Voltammetric characterization of soluble polyacetylene derivatives obtained from the ring-opening metathesis polymerization (ROMP) of substituted cyclooctatetraenes

Abstract

Abstract : High molecular weight, amorphous, partially substituted polyacetylenes (poly-RCOT) have been prepared using the ring-opening metathesis polymerization of substituted cyclooctetraenes. Spin-cast films of these polymers yielded unusually sharp, well-defined reversible electrochemistry for oxidative and reductive doping processes. As the substituent on the polymer chain was varied (R = alkyl, tert-butoxy, trimethylsilyl, and p-X-phenyl), the potentials for oxidative and reductive doping changed by 0.3 V. In addition, the separation between the oxidative and reductive doping processes varied from 1.66 V to > 2.0 V. Coulometry suggested that the reversible doping step represented a transfer of 1 electron for every 13-15 double bonds of the polymer. In contrast, the electrochemistry of predominantly- cis poly-RCOT films was irreversible, and indicated the presence of an electrochemical cis-trans isomerization on the first voltammetric sweep through either reductive or oxidative doping.
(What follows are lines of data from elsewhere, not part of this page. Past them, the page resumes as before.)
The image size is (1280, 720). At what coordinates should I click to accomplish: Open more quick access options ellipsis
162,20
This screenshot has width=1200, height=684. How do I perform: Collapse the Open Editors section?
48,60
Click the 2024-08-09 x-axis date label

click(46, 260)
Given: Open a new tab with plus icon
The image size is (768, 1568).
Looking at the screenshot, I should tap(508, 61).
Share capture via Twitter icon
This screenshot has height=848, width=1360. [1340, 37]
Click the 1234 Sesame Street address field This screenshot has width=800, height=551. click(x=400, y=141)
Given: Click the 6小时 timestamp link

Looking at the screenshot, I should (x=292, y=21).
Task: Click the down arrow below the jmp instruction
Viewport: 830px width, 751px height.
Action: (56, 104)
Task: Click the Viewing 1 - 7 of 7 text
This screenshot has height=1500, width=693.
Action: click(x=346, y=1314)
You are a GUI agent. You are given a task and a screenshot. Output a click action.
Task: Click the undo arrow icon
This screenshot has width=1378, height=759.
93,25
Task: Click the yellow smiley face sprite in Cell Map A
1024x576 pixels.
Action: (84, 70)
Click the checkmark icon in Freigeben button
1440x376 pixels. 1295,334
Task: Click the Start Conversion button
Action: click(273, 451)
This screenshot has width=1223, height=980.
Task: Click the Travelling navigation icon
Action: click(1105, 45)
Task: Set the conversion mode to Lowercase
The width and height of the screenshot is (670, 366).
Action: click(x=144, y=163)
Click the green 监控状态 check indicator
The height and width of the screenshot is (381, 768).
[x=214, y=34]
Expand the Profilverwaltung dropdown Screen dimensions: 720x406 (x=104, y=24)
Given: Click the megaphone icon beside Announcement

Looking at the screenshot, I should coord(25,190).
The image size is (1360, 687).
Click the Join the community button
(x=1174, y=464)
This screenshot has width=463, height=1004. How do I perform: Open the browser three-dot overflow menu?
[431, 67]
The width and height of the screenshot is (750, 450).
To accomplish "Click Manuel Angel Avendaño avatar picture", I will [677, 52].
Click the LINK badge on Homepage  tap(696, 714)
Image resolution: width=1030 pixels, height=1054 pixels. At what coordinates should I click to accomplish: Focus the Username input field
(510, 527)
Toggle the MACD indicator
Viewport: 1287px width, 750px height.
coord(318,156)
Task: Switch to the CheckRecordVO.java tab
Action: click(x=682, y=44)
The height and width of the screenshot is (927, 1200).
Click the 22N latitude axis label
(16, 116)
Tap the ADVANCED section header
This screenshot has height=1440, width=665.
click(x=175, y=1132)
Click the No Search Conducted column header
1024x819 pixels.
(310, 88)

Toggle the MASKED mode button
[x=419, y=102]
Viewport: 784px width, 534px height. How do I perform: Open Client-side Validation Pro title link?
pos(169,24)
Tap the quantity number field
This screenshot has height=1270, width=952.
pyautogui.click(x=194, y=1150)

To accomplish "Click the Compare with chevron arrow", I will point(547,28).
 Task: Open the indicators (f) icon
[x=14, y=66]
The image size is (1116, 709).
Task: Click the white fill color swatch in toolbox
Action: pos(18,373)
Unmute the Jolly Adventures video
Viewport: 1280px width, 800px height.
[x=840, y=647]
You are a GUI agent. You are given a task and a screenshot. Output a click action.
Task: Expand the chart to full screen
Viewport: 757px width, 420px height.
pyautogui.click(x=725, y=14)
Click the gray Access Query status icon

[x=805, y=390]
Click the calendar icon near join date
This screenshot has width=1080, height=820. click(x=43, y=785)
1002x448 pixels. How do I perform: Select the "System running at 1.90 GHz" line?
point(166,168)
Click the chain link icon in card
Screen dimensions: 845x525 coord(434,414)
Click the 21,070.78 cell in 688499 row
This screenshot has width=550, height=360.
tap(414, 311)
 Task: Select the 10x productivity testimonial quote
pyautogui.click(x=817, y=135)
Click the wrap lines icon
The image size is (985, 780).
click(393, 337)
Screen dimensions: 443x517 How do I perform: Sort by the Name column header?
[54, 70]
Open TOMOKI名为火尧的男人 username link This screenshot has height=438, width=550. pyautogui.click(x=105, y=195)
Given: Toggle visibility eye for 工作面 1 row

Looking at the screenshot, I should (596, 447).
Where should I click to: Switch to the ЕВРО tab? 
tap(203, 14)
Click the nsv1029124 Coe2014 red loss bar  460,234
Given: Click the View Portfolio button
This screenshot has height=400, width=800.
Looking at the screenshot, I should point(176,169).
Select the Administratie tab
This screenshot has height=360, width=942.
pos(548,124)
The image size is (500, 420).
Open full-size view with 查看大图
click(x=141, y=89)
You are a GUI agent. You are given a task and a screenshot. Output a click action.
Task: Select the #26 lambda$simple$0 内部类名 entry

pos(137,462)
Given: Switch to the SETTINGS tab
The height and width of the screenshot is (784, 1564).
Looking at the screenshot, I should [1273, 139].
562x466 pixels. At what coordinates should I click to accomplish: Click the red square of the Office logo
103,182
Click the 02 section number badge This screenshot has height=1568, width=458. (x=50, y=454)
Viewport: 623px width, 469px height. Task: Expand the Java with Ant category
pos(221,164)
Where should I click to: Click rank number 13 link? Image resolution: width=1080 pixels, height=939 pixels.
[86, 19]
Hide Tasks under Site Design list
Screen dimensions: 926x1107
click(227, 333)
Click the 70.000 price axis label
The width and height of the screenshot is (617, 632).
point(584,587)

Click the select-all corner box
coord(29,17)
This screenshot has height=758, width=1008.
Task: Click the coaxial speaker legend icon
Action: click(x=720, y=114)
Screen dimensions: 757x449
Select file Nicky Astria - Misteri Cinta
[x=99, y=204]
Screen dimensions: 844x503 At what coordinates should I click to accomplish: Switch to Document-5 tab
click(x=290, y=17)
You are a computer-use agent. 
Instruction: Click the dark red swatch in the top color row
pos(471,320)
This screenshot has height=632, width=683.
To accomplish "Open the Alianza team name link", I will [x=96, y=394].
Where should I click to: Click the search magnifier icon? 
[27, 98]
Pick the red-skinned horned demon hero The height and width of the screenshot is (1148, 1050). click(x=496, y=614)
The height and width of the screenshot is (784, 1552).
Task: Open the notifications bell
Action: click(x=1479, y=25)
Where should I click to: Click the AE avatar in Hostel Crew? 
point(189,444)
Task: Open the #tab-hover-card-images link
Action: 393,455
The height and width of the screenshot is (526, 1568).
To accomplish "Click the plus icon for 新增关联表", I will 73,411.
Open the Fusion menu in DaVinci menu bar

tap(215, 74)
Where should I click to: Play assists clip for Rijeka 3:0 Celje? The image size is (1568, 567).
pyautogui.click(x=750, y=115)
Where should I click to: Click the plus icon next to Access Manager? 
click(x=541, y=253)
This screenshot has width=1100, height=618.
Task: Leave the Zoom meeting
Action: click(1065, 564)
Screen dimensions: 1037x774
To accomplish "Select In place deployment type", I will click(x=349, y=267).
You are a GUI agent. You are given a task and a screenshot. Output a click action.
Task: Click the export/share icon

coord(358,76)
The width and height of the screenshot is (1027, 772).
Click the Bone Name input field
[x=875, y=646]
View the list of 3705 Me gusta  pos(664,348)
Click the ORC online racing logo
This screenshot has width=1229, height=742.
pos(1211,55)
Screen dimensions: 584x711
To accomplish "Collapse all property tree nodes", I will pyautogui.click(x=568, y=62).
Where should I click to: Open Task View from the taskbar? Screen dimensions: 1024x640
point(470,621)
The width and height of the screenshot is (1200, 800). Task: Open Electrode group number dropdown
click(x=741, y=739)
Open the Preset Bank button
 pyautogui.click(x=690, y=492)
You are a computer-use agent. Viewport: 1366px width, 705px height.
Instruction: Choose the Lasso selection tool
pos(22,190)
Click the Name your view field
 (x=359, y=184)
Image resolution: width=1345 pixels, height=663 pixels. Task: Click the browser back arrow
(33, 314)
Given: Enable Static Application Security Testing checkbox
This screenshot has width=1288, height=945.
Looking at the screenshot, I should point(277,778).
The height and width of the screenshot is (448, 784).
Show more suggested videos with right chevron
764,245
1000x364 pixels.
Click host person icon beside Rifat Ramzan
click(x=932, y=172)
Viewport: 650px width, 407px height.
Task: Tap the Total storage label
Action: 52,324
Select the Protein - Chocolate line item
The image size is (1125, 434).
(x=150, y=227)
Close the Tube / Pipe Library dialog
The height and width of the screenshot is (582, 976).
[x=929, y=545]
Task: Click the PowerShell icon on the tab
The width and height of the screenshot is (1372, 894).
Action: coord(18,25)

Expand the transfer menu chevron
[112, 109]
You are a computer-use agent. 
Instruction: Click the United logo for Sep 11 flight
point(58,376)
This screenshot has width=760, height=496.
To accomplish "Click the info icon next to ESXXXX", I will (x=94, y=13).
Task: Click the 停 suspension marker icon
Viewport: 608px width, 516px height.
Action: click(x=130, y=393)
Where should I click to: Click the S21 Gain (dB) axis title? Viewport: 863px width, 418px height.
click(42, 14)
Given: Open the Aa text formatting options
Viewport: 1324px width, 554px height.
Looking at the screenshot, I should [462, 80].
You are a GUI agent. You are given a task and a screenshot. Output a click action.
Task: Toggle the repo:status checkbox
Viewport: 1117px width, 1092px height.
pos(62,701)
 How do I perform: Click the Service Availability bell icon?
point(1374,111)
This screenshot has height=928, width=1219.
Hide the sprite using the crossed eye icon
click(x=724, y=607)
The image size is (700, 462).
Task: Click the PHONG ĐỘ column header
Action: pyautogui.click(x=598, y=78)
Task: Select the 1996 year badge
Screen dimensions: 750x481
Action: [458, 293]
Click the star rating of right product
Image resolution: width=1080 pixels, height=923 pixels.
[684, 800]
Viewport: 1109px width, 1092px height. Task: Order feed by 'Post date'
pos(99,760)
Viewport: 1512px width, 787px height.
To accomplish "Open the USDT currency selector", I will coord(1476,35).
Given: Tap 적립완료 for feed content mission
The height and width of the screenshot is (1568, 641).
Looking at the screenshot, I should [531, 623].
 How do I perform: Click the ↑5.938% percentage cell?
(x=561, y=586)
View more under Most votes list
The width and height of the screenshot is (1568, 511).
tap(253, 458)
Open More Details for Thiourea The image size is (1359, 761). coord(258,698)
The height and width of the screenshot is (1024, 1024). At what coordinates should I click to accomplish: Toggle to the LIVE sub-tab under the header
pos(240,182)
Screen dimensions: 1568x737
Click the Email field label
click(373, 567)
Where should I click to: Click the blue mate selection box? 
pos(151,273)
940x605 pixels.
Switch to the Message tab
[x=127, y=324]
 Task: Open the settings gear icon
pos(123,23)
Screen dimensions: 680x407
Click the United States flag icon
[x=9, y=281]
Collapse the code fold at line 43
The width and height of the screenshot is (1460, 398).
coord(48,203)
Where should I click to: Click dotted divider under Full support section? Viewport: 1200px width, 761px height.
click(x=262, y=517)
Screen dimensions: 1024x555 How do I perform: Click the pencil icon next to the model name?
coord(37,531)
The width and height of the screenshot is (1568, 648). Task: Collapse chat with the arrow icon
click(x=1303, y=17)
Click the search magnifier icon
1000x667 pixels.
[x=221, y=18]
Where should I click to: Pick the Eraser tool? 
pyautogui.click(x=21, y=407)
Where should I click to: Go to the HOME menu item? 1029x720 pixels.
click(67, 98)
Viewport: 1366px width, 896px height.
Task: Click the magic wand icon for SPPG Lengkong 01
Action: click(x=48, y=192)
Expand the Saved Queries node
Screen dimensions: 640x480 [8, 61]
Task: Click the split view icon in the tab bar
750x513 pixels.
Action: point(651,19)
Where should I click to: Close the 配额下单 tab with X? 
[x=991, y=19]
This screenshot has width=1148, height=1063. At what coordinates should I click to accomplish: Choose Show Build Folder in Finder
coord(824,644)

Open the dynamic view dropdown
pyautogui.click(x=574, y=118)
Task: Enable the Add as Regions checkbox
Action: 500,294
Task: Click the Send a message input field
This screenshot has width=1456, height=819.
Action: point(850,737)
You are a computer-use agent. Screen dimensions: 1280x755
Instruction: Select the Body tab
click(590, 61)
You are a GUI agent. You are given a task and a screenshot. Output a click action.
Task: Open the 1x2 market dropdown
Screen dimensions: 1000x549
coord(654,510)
Spectroelectrochemical studies indicated that the electrochemically doped poly- RCOT materials R=sec-butyl, (CH3)3Si) possessed mid-gap transitions at energies of 0.8-0.9 eV. The redox chemistry of the soluble, poly-RCOT (R=sec-butyl, (CH3) 3Si) species in CH2Cl2 solution was also investigated. Voltammetric studies showed that both the reductive and oxidative doping processes were chemically irreversible, and indicated that the dissolved polymers were electroactive over a wide range of potentials.